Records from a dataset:

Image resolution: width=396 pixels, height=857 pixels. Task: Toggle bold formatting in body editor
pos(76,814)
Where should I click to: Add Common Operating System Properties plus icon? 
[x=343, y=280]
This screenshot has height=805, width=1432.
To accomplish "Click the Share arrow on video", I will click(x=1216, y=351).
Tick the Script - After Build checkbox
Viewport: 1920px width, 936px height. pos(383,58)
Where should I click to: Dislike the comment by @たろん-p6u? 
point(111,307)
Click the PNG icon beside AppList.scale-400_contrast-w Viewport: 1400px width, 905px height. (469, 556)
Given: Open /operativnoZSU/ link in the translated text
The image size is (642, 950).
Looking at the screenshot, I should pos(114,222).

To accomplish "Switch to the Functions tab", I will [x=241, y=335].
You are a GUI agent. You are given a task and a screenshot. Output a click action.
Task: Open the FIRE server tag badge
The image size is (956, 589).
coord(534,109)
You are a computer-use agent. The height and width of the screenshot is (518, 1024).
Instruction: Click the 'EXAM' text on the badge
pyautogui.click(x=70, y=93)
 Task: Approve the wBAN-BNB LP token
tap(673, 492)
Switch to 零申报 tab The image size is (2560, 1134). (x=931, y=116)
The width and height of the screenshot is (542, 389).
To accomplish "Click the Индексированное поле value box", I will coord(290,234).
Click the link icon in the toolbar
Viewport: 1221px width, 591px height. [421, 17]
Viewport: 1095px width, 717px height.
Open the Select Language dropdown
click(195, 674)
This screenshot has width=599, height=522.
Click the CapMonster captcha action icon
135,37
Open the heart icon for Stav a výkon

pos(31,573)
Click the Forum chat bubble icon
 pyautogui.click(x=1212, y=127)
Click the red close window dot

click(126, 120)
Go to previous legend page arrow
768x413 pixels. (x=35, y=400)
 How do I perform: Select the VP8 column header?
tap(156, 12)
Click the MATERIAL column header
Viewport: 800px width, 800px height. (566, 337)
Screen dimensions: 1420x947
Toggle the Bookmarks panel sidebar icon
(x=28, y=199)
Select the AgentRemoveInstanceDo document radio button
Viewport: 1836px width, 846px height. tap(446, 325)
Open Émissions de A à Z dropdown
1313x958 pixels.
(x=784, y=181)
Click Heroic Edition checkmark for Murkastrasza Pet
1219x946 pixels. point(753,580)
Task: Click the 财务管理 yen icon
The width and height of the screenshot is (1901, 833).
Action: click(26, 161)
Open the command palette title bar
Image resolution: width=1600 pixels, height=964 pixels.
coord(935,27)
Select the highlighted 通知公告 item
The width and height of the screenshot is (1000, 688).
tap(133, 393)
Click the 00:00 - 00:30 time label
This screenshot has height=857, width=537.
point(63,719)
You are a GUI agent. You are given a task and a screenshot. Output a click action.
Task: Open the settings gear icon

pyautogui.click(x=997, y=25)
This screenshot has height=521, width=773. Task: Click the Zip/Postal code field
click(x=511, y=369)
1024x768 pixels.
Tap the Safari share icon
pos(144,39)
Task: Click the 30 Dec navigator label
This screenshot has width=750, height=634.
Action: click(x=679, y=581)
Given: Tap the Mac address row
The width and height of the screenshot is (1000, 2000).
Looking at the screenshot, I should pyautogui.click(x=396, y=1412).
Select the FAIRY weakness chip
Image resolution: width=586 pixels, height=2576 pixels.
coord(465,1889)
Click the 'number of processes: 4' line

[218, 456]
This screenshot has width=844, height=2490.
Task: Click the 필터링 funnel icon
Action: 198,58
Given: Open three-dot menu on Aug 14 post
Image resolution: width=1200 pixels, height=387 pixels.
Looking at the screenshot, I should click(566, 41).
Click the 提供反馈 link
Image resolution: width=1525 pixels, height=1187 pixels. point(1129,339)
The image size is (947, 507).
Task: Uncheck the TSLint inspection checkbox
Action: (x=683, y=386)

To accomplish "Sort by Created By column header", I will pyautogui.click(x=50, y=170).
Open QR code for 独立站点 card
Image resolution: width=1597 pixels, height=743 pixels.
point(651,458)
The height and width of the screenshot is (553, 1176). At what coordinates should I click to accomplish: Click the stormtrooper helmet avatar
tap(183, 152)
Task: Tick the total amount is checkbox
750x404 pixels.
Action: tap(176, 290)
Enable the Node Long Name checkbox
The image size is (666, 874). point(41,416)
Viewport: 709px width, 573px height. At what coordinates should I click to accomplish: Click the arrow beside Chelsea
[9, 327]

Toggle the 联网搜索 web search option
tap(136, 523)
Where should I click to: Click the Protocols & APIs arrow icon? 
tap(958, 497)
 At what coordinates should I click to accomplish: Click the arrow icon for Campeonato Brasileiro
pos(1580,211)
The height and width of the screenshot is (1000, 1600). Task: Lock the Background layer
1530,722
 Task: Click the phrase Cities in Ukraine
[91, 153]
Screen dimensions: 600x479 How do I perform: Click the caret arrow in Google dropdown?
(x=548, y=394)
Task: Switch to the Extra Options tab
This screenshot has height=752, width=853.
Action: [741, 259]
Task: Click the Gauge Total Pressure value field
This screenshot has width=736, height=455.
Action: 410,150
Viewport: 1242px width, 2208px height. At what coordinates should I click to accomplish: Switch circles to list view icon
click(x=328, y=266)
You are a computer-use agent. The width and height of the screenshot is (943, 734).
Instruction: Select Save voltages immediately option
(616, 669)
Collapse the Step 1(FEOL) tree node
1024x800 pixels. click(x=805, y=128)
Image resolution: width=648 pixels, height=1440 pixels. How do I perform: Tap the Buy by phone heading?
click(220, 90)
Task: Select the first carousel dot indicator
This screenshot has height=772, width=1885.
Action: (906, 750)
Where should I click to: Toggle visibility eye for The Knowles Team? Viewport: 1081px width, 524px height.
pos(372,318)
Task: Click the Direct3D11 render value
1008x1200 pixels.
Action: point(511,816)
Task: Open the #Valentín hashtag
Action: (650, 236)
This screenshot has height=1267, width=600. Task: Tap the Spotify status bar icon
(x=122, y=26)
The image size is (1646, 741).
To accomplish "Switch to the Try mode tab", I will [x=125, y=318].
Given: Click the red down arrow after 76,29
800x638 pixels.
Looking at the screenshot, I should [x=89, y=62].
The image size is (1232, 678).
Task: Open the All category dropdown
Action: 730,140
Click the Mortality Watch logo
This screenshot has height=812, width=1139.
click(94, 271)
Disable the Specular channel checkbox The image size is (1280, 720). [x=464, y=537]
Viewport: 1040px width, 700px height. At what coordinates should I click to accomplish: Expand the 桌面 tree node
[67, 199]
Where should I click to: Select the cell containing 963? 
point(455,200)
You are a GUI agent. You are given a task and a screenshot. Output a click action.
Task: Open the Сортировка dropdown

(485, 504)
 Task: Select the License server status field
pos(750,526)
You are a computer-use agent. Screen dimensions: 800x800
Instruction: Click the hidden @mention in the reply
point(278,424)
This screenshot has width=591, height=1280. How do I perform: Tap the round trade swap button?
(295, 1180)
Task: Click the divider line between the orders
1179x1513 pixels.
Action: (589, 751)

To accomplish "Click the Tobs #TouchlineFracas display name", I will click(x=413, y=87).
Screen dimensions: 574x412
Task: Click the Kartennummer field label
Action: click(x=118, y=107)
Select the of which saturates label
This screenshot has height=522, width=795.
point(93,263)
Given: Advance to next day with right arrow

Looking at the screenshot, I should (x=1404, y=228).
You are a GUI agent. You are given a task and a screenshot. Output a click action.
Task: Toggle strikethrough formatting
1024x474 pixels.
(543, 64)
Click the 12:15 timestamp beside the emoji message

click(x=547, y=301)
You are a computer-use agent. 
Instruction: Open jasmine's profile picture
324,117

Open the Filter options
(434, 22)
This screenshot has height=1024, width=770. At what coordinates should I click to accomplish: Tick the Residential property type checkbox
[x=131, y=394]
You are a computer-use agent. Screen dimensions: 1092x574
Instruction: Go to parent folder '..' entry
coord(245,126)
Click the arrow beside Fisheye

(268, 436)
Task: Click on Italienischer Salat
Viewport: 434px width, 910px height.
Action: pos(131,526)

Activity>
Your answer must be the line holding "This screenshot has height=1024, width=770." and every later line of the entries above, written out exactly, and nothing else.

Result for this exercise>
This screenshot has height=1024, width=770. At what coordinates should I click to accomplish: Tick the Residential property type checkbox
[x=131, y=394]
You are a computer-use agent. Screen dimensions: 1092x574
Instruction: Go to parent folder '..' entry
coord(245,126)
Click the arrow beside Fisheye

(268, 436)
Task: Click on Italienischer Salat
Viewport: 434px width, 910px height.
Action: pos(131,526)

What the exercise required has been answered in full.